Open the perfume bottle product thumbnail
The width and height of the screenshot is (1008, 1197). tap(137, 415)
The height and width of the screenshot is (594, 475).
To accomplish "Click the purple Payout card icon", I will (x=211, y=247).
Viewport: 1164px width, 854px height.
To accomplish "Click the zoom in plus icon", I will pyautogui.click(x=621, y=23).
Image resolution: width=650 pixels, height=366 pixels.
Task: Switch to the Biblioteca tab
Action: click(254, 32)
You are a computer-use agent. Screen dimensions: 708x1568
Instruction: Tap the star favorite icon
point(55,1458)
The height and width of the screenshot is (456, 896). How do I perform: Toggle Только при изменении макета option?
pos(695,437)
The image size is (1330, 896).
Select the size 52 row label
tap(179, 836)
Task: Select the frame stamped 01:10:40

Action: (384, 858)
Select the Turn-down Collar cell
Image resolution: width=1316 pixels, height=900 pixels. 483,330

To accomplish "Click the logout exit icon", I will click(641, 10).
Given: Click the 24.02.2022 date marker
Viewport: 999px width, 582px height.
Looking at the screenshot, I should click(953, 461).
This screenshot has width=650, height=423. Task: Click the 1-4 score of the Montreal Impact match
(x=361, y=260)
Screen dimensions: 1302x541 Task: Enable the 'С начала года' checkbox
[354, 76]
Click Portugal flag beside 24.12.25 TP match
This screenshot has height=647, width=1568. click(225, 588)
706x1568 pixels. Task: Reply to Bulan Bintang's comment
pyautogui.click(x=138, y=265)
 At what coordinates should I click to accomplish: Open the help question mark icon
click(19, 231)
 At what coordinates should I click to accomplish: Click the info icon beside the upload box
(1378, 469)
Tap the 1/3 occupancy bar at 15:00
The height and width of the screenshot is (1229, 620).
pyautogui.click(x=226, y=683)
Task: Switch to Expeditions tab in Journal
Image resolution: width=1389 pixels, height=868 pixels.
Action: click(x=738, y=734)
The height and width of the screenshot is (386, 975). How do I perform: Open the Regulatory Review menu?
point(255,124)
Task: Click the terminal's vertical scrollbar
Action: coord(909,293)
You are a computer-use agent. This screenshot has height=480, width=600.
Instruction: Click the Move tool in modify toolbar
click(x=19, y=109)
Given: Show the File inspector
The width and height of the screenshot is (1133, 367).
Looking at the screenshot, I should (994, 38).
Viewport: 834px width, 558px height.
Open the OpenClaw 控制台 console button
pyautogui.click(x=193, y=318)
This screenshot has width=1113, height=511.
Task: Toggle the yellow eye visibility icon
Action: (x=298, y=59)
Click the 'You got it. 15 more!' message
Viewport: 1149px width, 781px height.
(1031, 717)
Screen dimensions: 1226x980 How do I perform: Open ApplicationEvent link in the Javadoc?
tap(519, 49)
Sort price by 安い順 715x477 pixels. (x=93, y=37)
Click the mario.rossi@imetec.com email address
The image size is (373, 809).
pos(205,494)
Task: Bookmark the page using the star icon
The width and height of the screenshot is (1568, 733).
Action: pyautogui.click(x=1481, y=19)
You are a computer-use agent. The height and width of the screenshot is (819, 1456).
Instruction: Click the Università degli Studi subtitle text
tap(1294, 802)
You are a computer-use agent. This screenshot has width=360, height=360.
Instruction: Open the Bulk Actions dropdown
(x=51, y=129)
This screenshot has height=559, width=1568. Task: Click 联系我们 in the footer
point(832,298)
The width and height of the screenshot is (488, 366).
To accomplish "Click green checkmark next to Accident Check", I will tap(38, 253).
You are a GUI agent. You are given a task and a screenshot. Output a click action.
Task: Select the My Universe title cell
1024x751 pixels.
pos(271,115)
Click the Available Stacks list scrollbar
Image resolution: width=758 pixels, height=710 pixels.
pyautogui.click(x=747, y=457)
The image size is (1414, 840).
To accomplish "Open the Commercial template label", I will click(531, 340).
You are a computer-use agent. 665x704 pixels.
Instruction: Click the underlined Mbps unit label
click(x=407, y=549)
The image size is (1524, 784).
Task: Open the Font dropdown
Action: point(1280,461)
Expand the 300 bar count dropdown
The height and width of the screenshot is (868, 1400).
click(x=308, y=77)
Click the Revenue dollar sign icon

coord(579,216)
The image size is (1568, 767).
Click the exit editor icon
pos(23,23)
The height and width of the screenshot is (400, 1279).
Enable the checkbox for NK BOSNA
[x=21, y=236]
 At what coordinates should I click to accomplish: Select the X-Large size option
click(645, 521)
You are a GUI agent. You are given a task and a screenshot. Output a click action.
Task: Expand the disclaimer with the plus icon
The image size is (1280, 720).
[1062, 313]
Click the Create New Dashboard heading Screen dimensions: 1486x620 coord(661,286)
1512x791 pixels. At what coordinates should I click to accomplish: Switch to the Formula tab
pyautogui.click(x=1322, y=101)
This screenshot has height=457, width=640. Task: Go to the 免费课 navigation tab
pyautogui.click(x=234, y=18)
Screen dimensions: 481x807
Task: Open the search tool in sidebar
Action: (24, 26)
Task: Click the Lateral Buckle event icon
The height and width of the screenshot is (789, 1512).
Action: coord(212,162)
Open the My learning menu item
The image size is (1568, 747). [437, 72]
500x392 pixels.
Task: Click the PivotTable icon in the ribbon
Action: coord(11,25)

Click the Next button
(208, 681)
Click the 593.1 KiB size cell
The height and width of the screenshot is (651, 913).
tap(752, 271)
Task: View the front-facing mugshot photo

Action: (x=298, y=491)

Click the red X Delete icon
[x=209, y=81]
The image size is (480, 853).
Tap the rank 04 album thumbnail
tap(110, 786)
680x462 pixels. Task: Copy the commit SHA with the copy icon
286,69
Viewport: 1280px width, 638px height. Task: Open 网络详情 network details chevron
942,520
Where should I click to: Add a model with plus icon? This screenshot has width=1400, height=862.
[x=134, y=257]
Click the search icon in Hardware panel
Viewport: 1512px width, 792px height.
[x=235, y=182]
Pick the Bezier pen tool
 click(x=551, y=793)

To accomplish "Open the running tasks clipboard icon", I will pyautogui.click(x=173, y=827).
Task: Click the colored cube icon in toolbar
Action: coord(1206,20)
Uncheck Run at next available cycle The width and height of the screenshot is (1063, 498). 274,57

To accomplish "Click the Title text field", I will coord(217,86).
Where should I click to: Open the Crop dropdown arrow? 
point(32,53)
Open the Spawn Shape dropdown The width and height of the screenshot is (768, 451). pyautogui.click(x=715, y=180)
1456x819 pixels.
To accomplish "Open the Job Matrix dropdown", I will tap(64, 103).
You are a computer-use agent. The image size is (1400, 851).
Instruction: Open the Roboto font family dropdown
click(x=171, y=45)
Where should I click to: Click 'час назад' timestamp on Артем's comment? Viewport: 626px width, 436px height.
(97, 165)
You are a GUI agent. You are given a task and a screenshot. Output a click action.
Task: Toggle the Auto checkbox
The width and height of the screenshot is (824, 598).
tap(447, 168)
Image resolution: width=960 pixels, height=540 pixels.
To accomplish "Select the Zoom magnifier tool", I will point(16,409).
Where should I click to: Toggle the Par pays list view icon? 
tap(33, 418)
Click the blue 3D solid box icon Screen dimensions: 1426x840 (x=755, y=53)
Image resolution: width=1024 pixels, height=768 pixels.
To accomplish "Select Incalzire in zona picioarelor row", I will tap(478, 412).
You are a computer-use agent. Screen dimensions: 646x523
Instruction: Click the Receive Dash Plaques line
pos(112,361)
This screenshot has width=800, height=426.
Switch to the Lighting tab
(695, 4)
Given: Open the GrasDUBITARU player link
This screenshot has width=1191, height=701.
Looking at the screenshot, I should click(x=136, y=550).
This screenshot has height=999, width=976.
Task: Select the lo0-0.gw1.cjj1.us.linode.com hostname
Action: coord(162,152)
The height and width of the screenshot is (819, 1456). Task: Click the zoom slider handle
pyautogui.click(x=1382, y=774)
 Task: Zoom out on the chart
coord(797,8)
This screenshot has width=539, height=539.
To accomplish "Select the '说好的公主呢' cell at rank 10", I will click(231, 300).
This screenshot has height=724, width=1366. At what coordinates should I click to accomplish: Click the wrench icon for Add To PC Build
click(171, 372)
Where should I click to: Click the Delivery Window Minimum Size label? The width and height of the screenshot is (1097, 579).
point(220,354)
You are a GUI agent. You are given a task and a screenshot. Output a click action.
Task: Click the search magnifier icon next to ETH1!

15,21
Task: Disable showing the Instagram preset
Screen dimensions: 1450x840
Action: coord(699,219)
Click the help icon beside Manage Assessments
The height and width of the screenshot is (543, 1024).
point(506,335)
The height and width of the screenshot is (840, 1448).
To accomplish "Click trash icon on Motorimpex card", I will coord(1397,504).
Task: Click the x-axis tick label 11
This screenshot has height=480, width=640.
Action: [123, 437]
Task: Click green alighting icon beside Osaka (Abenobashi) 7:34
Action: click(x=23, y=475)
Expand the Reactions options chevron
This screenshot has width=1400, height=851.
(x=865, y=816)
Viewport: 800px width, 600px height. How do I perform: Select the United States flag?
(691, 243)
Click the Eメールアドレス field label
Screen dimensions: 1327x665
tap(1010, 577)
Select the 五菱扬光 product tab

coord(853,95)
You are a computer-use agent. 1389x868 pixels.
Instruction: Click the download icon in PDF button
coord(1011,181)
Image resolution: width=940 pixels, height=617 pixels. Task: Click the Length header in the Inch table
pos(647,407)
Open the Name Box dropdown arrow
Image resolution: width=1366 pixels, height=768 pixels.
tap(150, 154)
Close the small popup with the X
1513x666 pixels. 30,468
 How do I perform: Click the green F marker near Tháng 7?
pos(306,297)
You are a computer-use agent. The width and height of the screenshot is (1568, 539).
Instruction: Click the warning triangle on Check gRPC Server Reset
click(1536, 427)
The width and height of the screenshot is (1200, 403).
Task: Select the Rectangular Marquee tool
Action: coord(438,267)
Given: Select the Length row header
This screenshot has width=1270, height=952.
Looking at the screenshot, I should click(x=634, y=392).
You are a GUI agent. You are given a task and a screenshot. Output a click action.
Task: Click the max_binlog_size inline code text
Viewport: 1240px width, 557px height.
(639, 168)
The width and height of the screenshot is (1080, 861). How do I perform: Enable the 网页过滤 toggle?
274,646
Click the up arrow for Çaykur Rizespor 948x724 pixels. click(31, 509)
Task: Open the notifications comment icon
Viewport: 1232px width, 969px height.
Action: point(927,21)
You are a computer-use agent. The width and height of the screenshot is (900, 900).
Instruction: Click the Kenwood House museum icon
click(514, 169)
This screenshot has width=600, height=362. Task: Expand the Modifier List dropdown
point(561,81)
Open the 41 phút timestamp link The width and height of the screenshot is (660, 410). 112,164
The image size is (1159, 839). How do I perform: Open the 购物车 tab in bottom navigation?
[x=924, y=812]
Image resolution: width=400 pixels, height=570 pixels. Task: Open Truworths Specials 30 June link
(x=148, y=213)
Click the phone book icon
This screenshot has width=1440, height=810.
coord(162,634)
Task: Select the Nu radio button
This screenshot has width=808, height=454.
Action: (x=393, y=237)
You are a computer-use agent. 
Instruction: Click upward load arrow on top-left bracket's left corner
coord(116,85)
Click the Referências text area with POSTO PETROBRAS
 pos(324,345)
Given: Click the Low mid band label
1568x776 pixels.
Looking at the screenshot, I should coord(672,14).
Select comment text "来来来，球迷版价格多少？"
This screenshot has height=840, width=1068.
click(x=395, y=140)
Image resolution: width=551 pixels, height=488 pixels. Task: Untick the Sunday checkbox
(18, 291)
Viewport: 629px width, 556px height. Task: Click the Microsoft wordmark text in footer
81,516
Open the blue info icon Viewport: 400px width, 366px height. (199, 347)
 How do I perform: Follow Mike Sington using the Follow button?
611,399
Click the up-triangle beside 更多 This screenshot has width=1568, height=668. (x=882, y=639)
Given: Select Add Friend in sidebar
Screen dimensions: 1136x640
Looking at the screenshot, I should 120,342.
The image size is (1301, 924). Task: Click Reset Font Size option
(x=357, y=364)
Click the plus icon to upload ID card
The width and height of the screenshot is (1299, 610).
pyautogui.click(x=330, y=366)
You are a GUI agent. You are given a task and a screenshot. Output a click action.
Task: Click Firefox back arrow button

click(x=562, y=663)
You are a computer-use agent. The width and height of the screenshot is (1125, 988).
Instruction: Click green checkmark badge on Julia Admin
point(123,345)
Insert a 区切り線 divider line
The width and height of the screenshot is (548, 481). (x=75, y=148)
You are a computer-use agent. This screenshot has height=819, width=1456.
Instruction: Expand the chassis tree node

** What is expected **
Turn the items above, from the line with "Given: Show the File inspector" to the line with "Looking at the screenshot, I should (994, 38).", into a numbered list, leaving out any blank lines.

** Written answer **
1. Given: Show the File inspector
2. The width and height of the screenshot is (1133, 367).
3. Looking at the screenshot, I should (994, 38).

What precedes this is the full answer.